Gold prices have been hovering around $1,230 per ounce in the last few sessions. Long positions on gold have touched 21.9 million troy ounces as traders await the outcome of the Fed meeting later today. The Fed is unlikely to hike interest rates this year as the job market may lose steam, the U.S. national debt keeps ticking, and the global slowdown risk persists.
Retail spending has been declining despite strong job additions, wage growth, and the unemployment claims touching 42-year low. This also indicates that a large chunk of the recent additions includes temporary and low paid jobs.
There is increased demand from workers to increase wages. The states of California and New York have enacted a bill to gradually increase wages to $15 per hour. Retail workers in other states have been protesting to increase the minimum wages to $15 per hour. This will force enterprises to cut temporary jobs. Retailers have announced the closure of more than 2500 stores as they switch to online platform. The job additions could slow down in the next few months.
U.S. national debt
The U.S. national debt has surpassed $19 trillion or 110% of GDP. Hiking interest rates by 0.25% would mean increasing the interest rate burden by $47.5 billion annually. The burden will be passed to corporates and middle income class in the form of taxes. This could affect investment and consumer spending. The GDP growth estimate for Q1 2016 is as low as 0.2%. The consumer confidence index has declined in the last four months. The Fed cannot afford to weaken a slowing economy.

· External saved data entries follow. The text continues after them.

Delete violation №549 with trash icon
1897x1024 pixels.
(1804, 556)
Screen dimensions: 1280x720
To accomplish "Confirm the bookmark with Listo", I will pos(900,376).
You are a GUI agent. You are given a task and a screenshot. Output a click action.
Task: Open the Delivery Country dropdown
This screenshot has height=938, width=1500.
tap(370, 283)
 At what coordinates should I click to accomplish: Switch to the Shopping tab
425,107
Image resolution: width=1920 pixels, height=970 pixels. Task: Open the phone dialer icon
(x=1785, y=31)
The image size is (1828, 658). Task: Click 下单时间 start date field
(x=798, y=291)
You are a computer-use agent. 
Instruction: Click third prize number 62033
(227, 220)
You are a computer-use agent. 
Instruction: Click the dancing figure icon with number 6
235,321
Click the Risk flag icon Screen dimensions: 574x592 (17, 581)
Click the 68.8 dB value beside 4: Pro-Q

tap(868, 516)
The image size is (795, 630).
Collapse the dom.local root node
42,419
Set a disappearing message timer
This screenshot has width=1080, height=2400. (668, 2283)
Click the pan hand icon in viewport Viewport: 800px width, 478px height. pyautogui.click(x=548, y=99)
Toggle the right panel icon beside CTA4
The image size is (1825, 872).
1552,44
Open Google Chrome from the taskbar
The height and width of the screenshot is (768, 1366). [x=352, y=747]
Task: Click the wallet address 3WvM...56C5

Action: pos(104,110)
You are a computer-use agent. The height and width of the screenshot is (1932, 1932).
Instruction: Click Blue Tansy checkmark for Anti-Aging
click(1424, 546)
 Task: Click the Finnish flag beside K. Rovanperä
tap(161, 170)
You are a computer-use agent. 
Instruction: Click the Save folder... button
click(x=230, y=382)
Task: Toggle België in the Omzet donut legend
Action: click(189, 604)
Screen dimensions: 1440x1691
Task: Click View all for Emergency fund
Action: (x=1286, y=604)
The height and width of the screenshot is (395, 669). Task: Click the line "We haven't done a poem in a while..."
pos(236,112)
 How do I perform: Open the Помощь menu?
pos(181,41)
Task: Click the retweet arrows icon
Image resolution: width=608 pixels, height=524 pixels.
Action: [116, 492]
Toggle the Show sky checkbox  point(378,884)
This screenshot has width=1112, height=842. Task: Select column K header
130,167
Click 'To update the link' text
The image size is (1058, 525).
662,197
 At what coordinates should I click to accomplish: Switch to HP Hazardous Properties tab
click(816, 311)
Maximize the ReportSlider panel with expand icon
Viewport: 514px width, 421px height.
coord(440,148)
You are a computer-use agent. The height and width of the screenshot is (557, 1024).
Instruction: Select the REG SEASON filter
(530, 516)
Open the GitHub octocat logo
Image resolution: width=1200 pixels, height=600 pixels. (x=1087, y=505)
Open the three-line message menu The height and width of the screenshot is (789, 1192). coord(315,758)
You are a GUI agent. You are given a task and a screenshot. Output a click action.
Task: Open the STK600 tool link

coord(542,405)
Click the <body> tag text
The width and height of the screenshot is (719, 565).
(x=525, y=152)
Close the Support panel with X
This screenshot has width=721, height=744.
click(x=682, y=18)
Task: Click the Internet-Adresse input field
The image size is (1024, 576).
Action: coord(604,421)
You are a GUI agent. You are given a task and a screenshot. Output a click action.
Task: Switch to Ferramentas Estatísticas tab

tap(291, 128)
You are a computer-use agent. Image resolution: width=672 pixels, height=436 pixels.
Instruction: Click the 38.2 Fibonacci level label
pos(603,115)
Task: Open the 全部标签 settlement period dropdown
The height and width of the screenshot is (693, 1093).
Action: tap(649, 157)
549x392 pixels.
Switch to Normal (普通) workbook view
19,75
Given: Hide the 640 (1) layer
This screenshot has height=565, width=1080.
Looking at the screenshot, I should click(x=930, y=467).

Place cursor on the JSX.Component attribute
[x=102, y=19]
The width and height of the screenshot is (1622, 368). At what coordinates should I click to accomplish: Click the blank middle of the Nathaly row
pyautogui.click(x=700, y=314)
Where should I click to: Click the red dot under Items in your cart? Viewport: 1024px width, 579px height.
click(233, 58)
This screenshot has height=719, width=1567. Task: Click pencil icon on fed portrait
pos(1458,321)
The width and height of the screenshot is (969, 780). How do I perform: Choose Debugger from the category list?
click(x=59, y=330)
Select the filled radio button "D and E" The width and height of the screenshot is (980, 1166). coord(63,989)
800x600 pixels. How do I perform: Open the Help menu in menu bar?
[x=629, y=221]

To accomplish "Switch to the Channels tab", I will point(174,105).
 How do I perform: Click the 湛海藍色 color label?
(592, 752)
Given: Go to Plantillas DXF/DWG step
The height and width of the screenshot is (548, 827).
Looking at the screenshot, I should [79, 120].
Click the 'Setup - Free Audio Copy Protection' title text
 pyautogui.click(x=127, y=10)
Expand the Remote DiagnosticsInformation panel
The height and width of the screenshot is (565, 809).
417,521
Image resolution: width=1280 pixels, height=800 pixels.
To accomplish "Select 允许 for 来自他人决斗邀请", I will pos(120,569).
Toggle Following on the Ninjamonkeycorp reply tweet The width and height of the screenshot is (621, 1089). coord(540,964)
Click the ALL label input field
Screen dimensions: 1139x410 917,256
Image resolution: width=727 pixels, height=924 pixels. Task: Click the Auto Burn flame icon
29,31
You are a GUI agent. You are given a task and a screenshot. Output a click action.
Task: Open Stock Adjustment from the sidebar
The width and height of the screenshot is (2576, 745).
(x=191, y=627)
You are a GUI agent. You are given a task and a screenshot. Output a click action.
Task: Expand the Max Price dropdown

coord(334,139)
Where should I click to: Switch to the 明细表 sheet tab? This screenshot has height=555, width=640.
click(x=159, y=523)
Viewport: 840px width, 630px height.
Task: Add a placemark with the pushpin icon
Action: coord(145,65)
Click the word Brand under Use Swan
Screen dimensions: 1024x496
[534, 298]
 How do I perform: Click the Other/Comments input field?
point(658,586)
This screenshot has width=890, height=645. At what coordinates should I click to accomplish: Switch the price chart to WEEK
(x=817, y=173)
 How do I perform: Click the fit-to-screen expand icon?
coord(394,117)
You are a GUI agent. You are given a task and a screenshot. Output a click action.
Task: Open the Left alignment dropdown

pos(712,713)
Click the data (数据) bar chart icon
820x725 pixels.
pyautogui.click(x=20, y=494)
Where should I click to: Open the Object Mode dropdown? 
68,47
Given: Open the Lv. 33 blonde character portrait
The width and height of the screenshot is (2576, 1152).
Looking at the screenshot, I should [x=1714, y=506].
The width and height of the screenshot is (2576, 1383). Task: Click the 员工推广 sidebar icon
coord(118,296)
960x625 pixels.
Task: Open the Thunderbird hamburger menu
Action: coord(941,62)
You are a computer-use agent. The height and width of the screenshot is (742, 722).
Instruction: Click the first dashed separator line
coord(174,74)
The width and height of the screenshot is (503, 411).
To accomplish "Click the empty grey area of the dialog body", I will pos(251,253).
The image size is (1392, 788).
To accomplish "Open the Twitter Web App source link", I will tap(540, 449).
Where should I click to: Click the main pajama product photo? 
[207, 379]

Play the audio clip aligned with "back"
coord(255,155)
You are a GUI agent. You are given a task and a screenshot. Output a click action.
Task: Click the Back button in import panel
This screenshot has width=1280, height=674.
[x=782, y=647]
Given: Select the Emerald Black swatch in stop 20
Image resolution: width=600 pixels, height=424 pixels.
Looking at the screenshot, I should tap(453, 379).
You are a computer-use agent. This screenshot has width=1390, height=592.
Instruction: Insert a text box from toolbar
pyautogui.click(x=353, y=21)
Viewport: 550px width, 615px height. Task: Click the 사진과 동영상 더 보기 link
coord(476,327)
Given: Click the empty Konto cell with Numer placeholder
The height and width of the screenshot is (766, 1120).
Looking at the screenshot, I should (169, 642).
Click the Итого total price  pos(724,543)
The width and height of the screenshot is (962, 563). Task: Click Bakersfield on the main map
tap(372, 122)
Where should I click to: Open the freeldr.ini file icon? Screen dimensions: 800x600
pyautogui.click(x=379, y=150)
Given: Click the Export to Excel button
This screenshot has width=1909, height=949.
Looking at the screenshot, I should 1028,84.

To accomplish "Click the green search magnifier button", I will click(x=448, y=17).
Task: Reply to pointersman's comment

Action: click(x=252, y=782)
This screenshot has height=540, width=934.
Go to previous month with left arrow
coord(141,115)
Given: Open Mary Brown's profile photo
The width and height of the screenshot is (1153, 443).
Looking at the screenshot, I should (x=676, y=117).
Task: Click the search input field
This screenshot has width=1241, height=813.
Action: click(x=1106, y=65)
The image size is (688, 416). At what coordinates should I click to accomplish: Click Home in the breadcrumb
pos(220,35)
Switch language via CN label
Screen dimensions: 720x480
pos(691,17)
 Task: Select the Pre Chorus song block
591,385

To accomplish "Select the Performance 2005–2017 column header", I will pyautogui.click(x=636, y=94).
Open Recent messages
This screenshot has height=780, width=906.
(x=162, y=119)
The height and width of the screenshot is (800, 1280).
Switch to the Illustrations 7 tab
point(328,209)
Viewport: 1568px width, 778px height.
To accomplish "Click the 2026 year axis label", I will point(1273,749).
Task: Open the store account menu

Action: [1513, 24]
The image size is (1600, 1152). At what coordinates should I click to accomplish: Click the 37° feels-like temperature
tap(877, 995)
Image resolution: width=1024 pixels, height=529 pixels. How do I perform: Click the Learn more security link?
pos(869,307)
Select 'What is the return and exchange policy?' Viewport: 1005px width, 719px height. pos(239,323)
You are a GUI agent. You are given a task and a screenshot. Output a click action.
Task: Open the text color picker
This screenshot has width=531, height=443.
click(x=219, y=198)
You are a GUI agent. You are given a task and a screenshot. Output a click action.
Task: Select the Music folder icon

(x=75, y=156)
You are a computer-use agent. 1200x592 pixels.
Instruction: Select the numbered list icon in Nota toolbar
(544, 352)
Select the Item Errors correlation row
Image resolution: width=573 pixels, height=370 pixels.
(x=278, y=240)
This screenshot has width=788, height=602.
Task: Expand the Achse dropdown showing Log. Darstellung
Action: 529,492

The IMF continues to lower its global growth forecast, with the recent one at 3.2% in 2016. The Chinese economy and oil prices haven't settled down. A rate hike would lead to more weakness in emerging markets and lower global growth. U.S multinationals have reported revenue decline in Q1 2016. The trend will continue in the coming quarters.
No rate hikes this year is a bullish signal for gold. My current year-end price target for gold is $1,400 per ounce.